Start of Supplied passage
Those who've struggled with endometriosis know it's a complex disorder. There is no direct cause or cure, and the symptoms vary from person to person. While some experience terrible cramping, irregular periods, and heavy menstrual flow, others experience pain during sex, nausea and vomiting, and infertility. Regardless of how it affects someone, having a solid support system is crucial. If you're suffering in silence, it may be helpful to hear women with endometriosis reveal the little ways their partners support them, so you can start building your own helpful network.
According to the Endometriosis Foundation of America, 200 million women are affected by endometriosis worldwide, (which says nothing of trans and non-binary individuals), and it often takes up to 10 years after the onset of symptoms before a patient will receive a diagnosis. Endometriosis symptoms can begin inflicting a person as young as 11, but more often than not begin when a person is between 25- and 35-years-old.
End of Supplied passage
* Task A: In the endometriosis text, swap "partners" for "spouses" and write out everything from "Those who've struggled" down to "own helpful network.".
* Task B: In the endometriosis text, how many women worldwide are affected by endometriosis, according to the Endometriosis Foundation of America?
Start of Excerpted records
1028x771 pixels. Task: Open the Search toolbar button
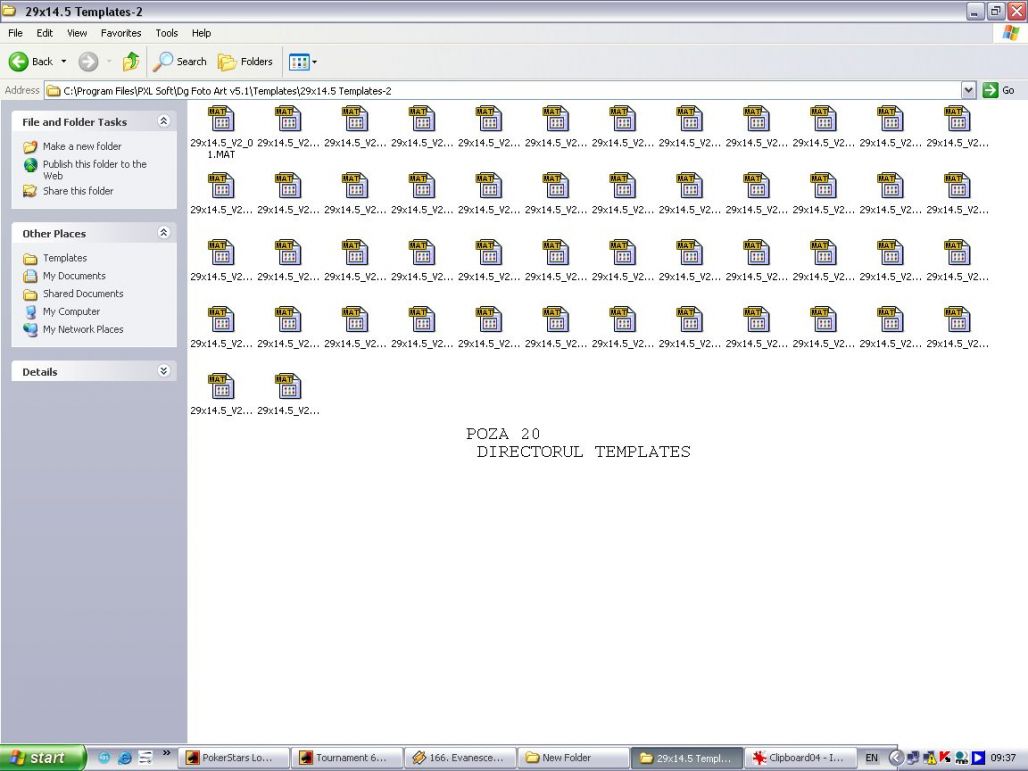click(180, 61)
End of Excerpted records
Start of Excerpted records
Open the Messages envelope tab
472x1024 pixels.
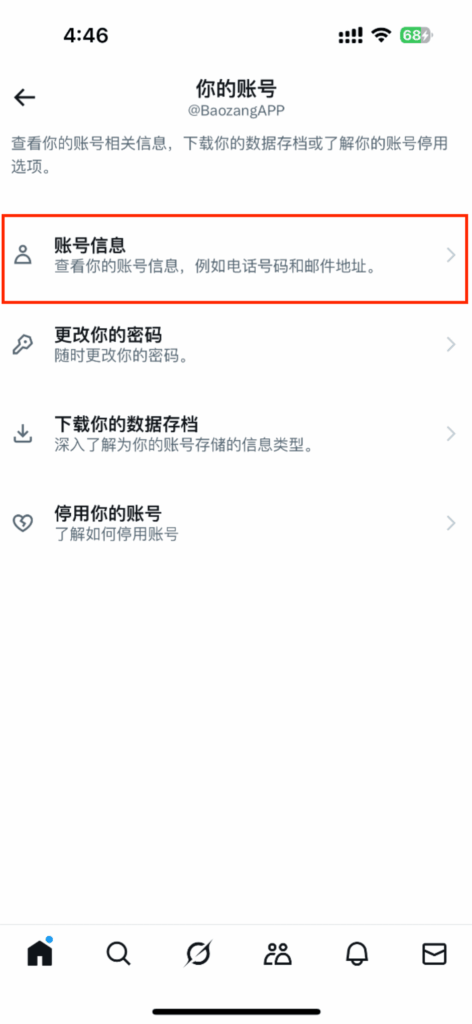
End of Excerpted records
* Written solution A:
Those who've struggled with endometriosis know it's a complex disorder. There is no direct cause or cure, and the symptoms vary from person to person. While some experience terrible cramping, irregular periods, and heavy menstrual flow, others experience pain during sex, nausea and vomiting, and infertility. Regardless of how it affects someone, having a solid support system is crucial. If you're suffering in silence, it may be helpful to hear women with endometriosis reveal the little ways their spouses support them, so you can start building your own helpful network.

* Written solution B: 200 million women.